A quick check of the clock says it’s time to get up.
I weave my way to where hot water soothes my crusty eyes.
More weaving — toilet, then kitchen.
Bleary eyes won’t slow me down — I could find the coffee machine with my eyes closed.
I choose a favourite cup from among my favourite cups, all lined up on top of the machine.
Plenty of water in the tank (I fill it religiously – coffee is a religion of sorts).
The pods nestle in a ceramic bowl I bought at our local market, years ago. The glaze soothes my soul.
I choose a pod (nothing magical or spiritual about the choice, just the top one), drop it into the machine, close the lever and pray that the precious liquid ends up in the mug and not oozing out the side of the device. The life span of these machines is about six months, then the paper towels come out to sop up the leakage. The makers give them away once a year to lure new customers from a crowded market. It works on me, but then, I’m not very bright.

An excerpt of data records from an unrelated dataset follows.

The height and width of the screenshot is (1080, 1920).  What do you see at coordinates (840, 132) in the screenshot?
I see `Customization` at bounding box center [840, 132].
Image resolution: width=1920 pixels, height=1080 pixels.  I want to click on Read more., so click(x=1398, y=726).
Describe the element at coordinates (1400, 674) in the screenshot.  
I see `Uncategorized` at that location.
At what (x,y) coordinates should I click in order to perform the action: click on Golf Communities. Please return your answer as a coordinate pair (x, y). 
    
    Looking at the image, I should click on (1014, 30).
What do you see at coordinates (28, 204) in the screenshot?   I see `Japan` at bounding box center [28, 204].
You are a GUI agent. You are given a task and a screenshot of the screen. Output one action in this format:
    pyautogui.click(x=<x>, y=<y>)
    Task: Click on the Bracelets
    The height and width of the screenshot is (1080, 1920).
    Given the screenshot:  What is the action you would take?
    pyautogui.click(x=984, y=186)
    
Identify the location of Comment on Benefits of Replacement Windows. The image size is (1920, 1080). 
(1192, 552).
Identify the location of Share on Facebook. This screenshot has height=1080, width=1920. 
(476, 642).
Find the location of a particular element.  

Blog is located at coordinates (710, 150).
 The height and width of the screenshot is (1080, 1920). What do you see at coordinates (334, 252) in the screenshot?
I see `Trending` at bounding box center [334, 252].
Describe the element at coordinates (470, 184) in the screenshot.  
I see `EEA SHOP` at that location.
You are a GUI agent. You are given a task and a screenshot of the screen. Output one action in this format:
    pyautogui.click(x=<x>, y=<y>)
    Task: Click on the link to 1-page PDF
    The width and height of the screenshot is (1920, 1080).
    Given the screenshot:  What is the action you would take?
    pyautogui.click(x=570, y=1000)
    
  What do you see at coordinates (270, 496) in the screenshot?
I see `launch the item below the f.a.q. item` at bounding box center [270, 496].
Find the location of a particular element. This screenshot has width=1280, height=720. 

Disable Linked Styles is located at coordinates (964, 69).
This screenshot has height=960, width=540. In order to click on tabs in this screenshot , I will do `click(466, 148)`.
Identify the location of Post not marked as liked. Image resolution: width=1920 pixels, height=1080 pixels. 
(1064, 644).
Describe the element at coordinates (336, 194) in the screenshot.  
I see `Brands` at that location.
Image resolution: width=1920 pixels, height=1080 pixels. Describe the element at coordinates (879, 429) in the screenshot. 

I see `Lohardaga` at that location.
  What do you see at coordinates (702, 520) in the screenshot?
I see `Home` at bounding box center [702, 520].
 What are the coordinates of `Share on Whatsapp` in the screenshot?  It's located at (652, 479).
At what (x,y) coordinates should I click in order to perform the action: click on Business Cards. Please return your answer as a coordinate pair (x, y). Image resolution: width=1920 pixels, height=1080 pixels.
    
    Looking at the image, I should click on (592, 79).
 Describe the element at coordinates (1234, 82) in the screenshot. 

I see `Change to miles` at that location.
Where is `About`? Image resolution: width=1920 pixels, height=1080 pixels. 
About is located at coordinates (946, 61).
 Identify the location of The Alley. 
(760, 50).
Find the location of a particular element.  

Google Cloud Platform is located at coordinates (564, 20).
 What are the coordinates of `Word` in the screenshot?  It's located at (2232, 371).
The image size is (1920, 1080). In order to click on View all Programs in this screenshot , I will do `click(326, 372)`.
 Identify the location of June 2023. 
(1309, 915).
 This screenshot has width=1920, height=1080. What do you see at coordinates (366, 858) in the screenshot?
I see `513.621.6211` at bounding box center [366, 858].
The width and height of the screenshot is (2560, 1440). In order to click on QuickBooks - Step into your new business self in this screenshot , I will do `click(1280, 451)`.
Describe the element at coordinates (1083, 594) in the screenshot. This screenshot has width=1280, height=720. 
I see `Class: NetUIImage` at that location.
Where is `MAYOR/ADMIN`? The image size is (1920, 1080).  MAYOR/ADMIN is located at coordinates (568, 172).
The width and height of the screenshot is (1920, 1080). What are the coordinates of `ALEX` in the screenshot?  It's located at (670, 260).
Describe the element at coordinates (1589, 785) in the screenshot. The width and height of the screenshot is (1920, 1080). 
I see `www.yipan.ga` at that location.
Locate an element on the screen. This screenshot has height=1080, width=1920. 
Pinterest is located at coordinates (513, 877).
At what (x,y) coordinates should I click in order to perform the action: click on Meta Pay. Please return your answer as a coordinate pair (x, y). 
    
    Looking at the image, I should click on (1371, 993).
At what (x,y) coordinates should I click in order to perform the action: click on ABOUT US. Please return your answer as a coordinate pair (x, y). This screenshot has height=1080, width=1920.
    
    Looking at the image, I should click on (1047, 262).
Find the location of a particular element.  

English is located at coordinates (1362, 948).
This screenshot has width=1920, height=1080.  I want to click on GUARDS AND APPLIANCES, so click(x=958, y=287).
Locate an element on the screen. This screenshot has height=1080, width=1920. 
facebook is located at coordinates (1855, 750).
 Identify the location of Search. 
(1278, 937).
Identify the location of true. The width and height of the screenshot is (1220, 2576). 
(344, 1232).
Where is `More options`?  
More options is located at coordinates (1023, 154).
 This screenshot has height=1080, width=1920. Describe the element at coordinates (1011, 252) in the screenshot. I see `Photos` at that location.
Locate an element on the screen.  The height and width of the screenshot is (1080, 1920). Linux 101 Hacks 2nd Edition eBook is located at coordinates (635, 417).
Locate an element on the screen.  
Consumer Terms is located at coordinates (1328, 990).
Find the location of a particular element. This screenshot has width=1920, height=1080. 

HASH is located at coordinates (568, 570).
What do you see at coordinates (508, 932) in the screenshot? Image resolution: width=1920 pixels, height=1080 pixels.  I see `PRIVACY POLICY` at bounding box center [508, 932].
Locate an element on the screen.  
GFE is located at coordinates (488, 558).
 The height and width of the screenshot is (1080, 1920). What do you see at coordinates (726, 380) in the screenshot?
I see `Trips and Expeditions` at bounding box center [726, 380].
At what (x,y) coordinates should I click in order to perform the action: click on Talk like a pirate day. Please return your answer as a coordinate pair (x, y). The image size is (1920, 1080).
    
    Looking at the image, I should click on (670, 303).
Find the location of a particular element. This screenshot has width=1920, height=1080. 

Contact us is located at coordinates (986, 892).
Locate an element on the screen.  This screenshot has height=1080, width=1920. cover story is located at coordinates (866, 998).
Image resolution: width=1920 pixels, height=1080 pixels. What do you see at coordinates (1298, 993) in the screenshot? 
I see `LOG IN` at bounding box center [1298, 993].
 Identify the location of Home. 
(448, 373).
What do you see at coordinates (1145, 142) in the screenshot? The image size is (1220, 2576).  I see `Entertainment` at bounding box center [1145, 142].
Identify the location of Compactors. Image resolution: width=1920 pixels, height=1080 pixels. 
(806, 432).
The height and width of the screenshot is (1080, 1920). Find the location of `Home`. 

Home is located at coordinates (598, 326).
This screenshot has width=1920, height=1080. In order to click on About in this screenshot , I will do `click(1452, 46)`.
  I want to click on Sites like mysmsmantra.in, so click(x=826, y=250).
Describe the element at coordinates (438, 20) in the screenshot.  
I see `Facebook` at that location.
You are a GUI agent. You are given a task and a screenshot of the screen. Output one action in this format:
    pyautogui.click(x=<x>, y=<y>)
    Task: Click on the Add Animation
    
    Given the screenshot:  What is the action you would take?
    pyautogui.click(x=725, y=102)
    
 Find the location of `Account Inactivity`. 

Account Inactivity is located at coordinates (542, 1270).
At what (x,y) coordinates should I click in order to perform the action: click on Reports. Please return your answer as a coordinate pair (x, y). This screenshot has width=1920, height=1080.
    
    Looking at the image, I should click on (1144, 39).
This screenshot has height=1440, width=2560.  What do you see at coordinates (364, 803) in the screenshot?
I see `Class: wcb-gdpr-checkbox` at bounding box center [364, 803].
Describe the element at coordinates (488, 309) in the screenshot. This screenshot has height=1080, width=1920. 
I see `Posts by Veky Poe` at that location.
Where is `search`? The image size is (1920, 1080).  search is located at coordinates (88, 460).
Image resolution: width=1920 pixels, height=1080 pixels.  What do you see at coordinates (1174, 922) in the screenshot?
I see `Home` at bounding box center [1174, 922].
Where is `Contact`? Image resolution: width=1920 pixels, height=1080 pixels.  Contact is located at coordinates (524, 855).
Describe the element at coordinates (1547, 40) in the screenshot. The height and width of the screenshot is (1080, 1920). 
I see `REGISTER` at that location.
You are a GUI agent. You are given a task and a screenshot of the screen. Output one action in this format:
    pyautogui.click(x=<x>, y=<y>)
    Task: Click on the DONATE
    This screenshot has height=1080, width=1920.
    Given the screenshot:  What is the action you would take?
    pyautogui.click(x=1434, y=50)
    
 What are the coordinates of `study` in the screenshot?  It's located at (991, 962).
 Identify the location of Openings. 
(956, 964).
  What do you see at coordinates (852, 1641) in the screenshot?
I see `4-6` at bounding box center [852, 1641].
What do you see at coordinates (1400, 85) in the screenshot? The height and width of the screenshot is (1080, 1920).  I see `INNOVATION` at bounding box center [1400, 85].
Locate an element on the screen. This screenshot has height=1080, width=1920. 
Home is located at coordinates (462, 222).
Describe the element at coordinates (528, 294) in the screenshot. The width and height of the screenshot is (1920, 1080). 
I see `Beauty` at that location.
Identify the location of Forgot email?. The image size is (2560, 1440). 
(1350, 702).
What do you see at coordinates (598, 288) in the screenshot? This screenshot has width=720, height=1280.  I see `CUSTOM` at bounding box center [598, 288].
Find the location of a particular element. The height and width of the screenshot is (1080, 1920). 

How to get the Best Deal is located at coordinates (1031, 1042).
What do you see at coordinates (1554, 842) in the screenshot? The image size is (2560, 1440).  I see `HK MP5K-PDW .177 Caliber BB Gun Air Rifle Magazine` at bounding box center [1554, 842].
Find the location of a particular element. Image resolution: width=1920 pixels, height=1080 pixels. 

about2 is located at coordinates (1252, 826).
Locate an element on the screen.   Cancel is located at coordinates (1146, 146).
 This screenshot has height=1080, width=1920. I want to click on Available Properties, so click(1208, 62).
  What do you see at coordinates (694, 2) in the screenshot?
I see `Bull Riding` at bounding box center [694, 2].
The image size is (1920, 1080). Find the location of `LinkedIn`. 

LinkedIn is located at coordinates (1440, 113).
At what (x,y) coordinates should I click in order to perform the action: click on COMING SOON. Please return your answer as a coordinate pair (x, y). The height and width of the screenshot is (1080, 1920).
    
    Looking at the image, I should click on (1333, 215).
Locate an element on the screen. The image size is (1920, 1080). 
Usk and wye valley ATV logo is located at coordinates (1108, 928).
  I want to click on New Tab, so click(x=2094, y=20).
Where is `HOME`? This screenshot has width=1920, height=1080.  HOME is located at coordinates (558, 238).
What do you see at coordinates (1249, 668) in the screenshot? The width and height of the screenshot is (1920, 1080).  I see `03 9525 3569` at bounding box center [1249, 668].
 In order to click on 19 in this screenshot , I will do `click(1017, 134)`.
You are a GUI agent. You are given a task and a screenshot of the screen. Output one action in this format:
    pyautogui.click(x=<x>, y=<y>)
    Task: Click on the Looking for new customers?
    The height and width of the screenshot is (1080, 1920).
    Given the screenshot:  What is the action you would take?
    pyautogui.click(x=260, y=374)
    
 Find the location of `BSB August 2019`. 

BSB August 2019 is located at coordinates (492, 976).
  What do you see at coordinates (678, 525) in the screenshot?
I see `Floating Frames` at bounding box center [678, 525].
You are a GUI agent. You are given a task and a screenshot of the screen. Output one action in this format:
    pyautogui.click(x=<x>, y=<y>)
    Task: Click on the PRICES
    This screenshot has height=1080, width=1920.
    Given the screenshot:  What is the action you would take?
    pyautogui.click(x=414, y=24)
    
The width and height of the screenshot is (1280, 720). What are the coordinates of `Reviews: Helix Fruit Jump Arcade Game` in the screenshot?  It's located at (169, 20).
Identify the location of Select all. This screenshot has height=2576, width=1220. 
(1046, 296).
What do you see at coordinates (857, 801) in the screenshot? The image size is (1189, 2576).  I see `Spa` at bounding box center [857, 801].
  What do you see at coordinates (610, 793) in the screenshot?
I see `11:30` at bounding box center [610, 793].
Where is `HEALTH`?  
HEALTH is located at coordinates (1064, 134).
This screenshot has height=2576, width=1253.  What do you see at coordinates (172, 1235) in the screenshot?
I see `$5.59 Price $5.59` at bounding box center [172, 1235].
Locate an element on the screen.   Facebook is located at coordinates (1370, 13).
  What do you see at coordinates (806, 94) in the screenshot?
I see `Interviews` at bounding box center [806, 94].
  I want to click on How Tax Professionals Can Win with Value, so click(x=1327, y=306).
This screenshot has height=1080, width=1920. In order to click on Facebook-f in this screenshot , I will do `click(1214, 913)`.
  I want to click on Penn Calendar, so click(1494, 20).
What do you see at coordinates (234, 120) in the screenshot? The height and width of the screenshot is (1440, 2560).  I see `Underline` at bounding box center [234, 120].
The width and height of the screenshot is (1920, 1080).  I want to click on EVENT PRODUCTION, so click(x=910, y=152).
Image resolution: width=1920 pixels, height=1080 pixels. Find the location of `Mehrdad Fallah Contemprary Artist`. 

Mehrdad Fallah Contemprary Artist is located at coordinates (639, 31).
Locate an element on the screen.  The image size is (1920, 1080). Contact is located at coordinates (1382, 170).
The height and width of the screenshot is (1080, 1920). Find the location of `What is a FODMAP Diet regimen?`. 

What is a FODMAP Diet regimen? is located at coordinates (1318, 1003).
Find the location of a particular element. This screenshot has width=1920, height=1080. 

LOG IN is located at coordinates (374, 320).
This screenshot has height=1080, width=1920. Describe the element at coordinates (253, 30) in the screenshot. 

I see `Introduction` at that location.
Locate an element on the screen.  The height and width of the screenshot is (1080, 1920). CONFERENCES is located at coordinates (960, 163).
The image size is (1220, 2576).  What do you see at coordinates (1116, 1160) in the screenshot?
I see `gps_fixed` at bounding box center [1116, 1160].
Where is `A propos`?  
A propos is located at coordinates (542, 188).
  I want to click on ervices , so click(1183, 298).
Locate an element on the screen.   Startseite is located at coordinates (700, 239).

Within seconds, the liquid starts to flow, and as long as I don’t hear a spluttering noise (like I make when I’m drowning), I know my coffee is not far away.
A spoon of honey, stir well, hold the cup in both hands and inhale the same way you do with a sixteen-year-old Lagavulin.
Take the cup and stand by the window, wait for the parrots to have a bath in the creek.
The sun has been up for quite a while, but the tall eucalypts make me wait for direct rays.
After bathing and squabbling over the best bathing location, the parrots will fly to a low branch and preen in the sunlight.
The voices in my head haven’t woken yet, so I’m free for the moment and the day is full of possibility.
My dog wants me to go outside, but he knows to wait until that first coffee is consumed, then it is time to play.
From there I wait to see what the day has in store for me. It may be a day just like yours. It may be a day best forgotten, but whatever it will be, it is another day and another chance for redemption.